Prompt: Could you copy each line of the entries that contains "will"?

= Beginning of Section =

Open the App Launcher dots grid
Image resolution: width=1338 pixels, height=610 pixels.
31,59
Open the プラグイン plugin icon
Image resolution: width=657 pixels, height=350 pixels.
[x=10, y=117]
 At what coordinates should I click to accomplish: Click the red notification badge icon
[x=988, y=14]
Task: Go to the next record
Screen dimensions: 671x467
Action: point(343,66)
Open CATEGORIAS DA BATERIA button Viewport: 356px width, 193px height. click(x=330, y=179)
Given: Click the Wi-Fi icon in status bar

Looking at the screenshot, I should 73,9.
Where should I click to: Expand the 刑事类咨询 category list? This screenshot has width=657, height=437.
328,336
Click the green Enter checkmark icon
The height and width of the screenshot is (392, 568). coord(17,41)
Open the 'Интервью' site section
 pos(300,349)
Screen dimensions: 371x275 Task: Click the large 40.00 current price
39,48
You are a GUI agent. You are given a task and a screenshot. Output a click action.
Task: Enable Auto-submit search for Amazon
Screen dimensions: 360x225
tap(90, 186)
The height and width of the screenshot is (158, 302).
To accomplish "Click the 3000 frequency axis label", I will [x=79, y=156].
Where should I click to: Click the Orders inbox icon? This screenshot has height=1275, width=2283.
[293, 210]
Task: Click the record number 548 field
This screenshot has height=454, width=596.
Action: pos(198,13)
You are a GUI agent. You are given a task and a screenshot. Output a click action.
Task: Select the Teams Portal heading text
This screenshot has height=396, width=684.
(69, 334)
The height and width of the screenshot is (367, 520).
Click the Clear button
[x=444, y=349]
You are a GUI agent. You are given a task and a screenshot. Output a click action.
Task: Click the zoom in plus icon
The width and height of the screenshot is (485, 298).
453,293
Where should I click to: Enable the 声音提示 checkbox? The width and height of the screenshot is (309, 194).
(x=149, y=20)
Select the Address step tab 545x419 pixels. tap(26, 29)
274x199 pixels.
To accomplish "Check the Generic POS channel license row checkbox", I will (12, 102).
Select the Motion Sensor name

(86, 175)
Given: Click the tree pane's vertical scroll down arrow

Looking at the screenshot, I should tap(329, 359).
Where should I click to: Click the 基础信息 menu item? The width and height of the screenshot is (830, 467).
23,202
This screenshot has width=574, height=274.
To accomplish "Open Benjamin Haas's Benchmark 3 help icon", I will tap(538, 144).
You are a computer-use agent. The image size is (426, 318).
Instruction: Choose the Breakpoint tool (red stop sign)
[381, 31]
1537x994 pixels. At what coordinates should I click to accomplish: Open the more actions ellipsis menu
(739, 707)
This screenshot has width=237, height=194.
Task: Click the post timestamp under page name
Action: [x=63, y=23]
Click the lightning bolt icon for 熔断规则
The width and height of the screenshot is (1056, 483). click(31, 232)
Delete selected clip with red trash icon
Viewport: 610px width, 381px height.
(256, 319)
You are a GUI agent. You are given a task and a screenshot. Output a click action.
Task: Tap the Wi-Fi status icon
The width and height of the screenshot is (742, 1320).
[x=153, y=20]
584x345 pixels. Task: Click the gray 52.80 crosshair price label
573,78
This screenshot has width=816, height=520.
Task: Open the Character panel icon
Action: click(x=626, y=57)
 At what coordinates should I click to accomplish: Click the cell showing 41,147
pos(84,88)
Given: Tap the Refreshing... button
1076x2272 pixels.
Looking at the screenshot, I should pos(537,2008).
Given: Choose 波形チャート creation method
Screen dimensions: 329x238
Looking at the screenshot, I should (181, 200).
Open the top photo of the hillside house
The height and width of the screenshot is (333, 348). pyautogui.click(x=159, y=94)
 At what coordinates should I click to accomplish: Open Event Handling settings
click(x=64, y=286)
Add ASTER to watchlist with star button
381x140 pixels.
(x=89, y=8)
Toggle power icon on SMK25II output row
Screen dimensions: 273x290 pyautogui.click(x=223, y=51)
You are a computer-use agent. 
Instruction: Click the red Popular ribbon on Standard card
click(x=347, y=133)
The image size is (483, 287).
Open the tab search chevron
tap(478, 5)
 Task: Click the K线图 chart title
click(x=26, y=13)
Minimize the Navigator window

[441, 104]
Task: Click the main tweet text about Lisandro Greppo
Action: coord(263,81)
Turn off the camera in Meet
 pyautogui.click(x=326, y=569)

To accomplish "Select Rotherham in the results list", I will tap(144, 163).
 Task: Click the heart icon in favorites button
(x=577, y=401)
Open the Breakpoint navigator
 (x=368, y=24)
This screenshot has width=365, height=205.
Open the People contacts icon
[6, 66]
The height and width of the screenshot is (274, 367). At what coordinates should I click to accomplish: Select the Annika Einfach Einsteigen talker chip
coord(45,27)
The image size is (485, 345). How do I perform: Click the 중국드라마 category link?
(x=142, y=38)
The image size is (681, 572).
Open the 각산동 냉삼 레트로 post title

= End of Section =

Task response:
To accomplish "Click the 3000 frequency axis label", I will [x=79, y=156].
To accomplish "Check the Generic POS channel license row checkbox", I will (12, 102).
To accomplish "Open Benjamin Haas's Benchmark 3 help icon", I will tap(538, 144).
To accomplish "Select Rotherham in the results list", I will tap(144, 163).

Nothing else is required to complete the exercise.